On 5 April, Labour’s deputy leader, Daniel Micallef, said in an interview that the Labour Party had no problem apologising to those (presumably, Labour supporters) who felt hurt by the string of shocking revelations of corruption implicating so many Labour party officials.
Micallef’s comments were made following an opinion piece by Malta’s former President Marie Louise Coleiro Preca published by Malta Today in which she wrote that “the Labour Party owes the country and its supporters an apology”.
Many observers were quick to point out that, as things currently stand, an apology by the government and its officials without following through with any tangible actions, carries about as much weight as a six-year-old apologising after being caught hitting a younger sibling and realising the easter chocolates are about to be lost – “I’m sorry, can I still have my dessert?”.
Fake or real?
Apologies play an important role in society. They have the power to heal humiliation or grudges and go a long way in restoring and maintaining the bonds of social relationships, not just between individuals but also between groups. In this respect, Coleiro Preca’s sentiment is perfectly understandable. In the public debate, apologies help solidify some level of trust between public officials and the public at large. Conversely insincere, incomplete, or sham apologies threaten to undermine this process.
Scholarly definitions of what constitutes an apology vary, but at their core, they have the following characteristics: a brief addressing of an offence, an expression of remorse, and either an offer of amends or the reassurance that the offence will not be committed again.
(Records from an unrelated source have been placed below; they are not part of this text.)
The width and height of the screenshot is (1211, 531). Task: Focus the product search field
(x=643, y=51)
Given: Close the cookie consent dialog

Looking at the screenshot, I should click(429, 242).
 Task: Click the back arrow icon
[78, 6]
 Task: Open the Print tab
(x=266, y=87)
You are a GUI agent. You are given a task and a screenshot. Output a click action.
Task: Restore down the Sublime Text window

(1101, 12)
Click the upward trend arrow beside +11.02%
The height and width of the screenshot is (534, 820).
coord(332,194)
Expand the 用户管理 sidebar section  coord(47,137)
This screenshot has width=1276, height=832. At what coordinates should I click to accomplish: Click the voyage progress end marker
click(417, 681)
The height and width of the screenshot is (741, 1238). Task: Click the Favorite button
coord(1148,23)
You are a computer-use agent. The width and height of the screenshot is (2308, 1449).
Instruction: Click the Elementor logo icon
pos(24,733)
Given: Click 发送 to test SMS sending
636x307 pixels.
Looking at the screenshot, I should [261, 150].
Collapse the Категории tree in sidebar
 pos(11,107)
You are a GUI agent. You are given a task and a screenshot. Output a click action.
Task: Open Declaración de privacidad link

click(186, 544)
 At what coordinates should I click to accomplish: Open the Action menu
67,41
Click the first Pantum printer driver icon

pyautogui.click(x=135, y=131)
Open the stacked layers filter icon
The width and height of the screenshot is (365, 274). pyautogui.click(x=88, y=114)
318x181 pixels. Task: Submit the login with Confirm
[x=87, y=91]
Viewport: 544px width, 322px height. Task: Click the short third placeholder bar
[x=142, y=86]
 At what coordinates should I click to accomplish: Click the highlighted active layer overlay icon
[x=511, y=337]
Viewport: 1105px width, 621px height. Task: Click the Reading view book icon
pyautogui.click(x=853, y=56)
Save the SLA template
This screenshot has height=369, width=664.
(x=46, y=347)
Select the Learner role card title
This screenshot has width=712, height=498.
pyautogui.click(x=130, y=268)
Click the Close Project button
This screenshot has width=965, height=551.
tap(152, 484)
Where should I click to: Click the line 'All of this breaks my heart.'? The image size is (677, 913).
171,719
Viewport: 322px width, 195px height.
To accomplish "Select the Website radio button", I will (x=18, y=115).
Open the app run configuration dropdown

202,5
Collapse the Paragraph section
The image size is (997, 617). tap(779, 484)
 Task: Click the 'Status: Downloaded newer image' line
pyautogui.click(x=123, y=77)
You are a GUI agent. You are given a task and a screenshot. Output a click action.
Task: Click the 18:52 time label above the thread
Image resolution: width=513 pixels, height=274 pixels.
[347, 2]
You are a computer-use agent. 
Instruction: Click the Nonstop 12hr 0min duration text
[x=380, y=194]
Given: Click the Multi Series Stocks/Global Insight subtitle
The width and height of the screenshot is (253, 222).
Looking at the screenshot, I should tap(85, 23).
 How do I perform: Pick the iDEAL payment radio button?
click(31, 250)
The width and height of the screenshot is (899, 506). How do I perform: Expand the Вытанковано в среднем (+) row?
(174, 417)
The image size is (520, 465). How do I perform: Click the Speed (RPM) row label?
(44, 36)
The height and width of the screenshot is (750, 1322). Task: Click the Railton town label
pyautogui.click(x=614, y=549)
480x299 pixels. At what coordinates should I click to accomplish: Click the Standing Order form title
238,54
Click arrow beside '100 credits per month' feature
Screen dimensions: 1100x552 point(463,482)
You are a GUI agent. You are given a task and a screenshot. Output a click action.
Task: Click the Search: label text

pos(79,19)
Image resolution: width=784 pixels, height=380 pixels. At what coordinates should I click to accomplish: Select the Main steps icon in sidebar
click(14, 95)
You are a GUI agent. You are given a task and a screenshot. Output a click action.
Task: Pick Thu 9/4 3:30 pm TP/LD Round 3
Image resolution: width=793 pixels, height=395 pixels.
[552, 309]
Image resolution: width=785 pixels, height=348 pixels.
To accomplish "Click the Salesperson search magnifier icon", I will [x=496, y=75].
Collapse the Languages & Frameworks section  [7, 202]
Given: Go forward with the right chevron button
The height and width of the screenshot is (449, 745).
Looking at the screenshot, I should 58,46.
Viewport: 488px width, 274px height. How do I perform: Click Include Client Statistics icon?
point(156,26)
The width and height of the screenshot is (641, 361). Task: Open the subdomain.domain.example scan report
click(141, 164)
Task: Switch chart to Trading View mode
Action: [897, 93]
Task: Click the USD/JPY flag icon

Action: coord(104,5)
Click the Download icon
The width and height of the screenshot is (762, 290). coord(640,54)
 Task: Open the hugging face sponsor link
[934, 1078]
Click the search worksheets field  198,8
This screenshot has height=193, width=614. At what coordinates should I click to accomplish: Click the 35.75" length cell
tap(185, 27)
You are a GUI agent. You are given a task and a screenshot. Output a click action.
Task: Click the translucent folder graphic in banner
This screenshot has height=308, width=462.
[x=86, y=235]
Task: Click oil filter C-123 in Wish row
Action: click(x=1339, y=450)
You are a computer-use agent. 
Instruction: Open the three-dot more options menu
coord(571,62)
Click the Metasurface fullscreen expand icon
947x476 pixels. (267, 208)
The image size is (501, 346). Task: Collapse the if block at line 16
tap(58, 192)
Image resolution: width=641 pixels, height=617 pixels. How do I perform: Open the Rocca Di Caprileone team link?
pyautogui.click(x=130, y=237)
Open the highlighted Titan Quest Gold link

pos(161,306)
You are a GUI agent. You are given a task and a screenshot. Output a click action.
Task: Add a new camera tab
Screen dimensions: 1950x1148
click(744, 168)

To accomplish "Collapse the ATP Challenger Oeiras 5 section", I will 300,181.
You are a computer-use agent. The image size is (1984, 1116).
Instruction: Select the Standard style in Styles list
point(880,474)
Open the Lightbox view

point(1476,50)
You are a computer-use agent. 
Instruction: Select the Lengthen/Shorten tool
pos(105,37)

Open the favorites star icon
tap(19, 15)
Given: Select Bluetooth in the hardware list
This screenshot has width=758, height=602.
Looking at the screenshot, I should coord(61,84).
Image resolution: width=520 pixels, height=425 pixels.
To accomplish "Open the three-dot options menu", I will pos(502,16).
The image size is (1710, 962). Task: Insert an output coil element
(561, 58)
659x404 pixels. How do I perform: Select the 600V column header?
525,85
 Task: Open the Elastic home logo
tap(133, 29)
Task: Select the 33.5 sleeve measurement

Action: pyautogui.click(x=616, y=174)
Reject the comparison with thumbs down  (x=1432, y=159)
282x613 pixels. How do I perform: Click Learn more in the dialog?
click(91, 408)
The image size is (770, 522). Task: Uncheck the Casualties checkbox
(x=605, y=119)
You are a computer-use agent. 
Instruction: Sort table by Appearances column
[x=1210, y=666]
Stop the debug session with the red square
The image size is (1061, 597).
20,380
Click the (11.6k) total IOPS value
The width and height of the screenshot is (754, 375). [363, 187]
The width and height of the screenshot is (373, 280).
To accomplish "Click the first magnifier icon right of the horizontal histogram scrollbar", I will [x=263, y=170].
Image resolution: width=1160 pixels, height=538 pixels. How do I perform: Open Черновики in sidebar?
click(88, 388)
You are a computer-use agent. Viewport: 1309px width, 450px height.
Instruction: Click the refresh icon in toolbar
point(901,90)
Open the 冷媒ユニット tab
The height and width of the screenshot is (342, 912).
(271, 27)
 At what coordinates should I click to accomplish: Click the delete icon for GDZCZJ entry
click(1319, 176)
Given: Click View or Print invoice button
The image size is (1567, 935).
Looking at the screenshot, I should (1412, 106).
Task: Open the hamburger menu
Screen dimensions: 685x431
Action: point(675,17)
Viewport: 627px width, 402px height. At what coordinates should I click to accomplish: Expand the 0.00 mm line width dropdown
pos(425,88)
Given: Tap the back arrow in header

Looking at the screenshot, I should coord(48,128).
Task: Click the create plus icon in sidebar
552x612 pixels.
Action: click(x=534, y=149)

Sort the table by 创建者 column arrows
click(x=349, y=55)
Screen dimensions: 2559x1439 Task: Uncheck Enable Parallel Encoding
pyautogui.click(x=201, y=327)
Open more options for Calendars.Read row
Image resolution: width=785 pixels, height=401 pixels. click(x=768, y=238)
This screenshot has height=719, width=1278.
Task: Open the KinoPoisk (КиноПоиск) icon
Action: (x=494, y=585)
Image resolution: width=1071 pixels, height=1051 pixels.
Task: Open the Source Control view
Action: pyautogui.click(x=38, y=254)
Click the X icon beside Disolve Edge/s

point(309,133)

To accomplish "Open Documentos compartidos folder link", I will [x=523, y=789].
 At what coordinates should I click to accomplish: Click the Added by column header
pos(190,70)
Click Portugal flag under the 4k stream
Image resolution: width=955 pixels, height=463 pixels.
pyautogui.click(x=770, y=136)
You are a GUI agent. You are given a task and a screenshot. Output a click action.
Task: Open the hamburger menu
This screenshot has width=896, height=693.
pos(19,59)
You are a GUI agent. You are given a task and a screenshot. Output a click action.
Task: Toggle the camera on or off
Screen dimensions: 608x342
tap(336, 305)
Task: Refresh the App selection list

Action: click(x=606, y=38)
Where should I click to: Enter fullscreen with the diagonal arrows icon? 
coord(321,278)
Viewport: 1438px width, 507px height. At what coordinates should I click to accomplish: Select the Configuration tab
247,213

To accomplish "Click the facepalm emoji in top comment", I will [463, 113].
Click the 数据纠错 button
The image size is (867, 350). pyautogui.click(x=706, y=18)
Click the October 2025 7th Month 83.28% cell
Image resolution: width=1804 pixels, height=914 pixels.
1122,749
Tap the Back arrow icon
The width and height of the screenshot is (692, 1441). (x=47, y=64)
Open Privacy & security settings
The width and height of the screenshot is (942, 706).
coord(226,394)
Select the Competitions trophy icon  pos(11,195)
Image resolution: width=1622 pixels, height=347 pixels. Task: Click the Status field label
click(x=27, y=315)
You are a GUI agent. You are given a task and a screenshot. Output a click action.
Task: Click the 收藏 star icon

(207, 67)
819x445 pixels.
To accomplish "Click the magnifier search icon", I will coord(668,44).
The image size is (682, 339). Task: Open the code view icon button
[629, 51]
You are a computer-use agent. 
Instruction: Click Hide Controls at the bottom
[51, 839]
And yet, so few public apologies by our politicians ever meet even these most basic criteria. What we’re often presented with instead are ambivalent expressions and emotional appeals, all carefully confected and shrouded in legalese in order to diffuse blame or not to acknowledge expressly the wrongdoing.
These “apologies” are intended simply to tell supporters that the future will be better, and the past should be forgotten. In short, the pseudo-apology can sit alongside its rhetorical friends “national unity” and “positivity”.
A pseudo apology usually contains one or more of the following characteristics: a vague and incomplete acknowledgement of the offence, makes the alleged offence conditional, questions whether the victim has been harmed or damaged, trivialises the offence or apologises to the wrong party or for the wrong offence.
Apology, no apology
Let’s start with Daniel Micallef’s interview where he said that the Party had no problem apologising to those who feel hurt and insisted that the actions of “a few” did not reflect the beliefs of the Labour Party.
First, there’s no clear acknowledgement of any wrongdoing. Worse still, there’s the conditional acknowledgement of the offence: “we will apologise if you feel hurt by the shocking corruption allegations” as if it’s people’s sensitivity that is the issue here.
Secondly, he minimises the alleged offences “the actions of a few”. The actions of “a few”?
Other notable examples of pseudo apologies include:
Joseph Muscat – 2020:
During his “farewell” speech, disgraced former Prime Minister Joseph Muscat touched on many topics but it did include him saying: “I am the first to apologise for whatever mistakes I made or were made by others…They hurt me. Maybe I hurt others. But let’s continue to love our country until our dying breath”.
No acknowledgement of wrongdoing, shifting blame and shifting of victims. A masterclass in the art of the pseudo apology.
Joseph Muscat – 2019:
When during a debate, Joseph Muscat was quoted saying that he would rather see foreigners picking up rubbish than Maltese, he was met with a swift backlash. Muscat apologised a few days later saying, “after watching the footage, I think I came through as insensitive and I wanted to apologise if I hurt anyone’s feelings”. He added that the way his message was delivered was not what he meant to say.
Tony Zarb -2017:
Tony Zarb, the former General Workers’ Union secretary-general had stirred up controversy by implying that the group of women activists who were protesting outside Castille in the wake of the assassination of journalist Daphne Caruana Galizia were prostitutes. Following the public outcry, Zarb deleted his controversial Facebook post and issued a public apology to “genuine women who might not have liked what I had written”.
All other (non-genuine) women be damned.
As Aaron Lazare notes in his work, when someone makes a pseudo apology, he or she is trying to reap the benefits of apologising without having actually earned them because they are unwilling to take the necessary steps for a proper apology. They do not adequately acknowledge the offence, do not express genuine remorse, do not offer adequate amends or commit to any significant future changes.
He further notes that: “To undertake them requires honesty, generosity, humility, commitment, courage, and sacrifice. In other words, the rewards of an effective apology can only be earned. They cannot be stolen”.
The pseudo apologies given to Maltese citizens so far are an indication, reinforced by Daniel Micallef, that an apology will serve as nothing more than an attempt to sweep everything under the carpet. And it is clear this is not enough.
When government officials clearly acknowledge the alleged offences, when they express remorse in no uncertain terms and when they offer to make amends by reviewing all those transactions and decisions involving corruption, then maybe, just maybe, we may begin to consider an apology but only as part of a serious process of reform.